Question

Discuss/Explain why $$\lim _{x \rightarrow 1} f(x)$$ does not exist for $$f(x)=\frac{x^{2}-x}{\sqrt{(x-1)^{2}}},$$ even though the left-hand limit and the right-hand limit do exist.

Answer

**step1 Simplify the Function**

First, we need to simplify the given function $$f(x)$$. The key is to correctly handle the term in the denominator, $$\sqrt{(x-1)^2}$$. By definition, the square root of a squared term is the absolute value of that term.

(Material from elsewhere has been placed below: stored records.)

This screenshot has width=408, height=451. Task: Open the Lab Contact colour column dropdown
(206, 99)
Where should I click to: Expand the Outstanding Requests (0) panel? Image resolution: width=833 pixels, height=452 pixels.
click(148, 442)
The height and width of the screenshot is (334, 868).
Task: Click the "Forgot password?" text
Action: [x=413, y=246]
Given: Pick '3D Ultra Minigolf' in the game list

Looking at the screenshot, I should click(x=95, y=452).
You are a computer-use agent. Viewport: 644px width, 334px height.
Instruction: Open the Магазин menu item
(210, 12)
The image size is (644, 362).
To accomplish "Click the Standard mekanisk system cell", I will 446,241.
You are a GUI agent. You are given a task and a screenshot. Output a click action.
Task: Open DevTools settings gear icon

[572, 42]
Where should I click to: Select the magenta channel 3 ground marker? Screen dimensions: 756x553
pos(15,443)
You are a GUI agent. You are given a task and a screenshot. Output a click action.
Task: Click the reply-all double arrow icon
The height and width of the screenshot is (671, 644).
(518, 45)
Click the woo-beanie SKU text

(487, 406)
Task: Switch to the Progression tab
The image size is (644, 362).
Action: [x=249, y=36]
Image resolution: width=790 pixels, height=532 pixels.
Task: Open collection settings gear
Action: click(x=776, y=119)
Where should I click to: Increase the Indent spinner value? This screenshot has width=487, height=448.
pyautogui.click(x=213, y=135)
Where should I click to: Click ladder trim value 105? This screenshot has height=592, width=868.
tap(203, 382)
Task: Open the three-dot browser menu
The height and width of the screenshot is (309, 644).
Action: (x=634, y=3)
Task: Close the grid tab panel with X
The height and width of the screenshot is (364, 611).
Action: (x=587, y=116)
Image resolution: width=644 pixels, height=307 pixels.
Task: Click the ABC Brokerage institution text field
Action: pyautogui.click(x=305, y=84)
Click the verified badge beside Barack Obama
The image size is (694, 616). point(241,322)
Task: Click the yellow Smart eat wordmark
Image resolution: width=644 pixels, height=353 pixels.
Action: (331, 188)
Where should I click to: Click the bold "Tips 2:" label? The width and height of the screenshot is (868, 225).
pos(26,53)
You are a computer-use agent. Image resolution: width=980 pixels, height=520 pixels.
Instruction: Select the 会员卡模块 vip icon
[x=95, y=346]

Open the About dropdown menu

$$ \sqrt{(x-1)^2} = |x-1| $$

So, the function can be rewritten as:

$$ f(x) = \frac{x^2-x}{|x-1|} $$

We can factor out $$x$$ from the numerator:

$$ f(x) = \frac{x(x-1)}{|x-1|} $$

**step2 Evaluate the Right-Hand Limit**

Next, we evaluate the limit as $$x$$ approaches 1 from the right side, denoted as $$x \rightarrow 1^+$$. When $$x$$ approaches 1 from the right, it means $$x > 1$$. In this case, $$x-1$$ is positive, so $$|x-1| = x-1$$.

$$ \lim_{x \rightarrow 1^+} f(x) = \lim_{x \rightarrow 1^+} \frac{x(x-1)}{x-1} $$

Since $$x \neq 1$$ (as $$x$$ is approaching 1 but not equal to 1), we can cancel out the $$(x-1)$$ term in the numerator and denominator.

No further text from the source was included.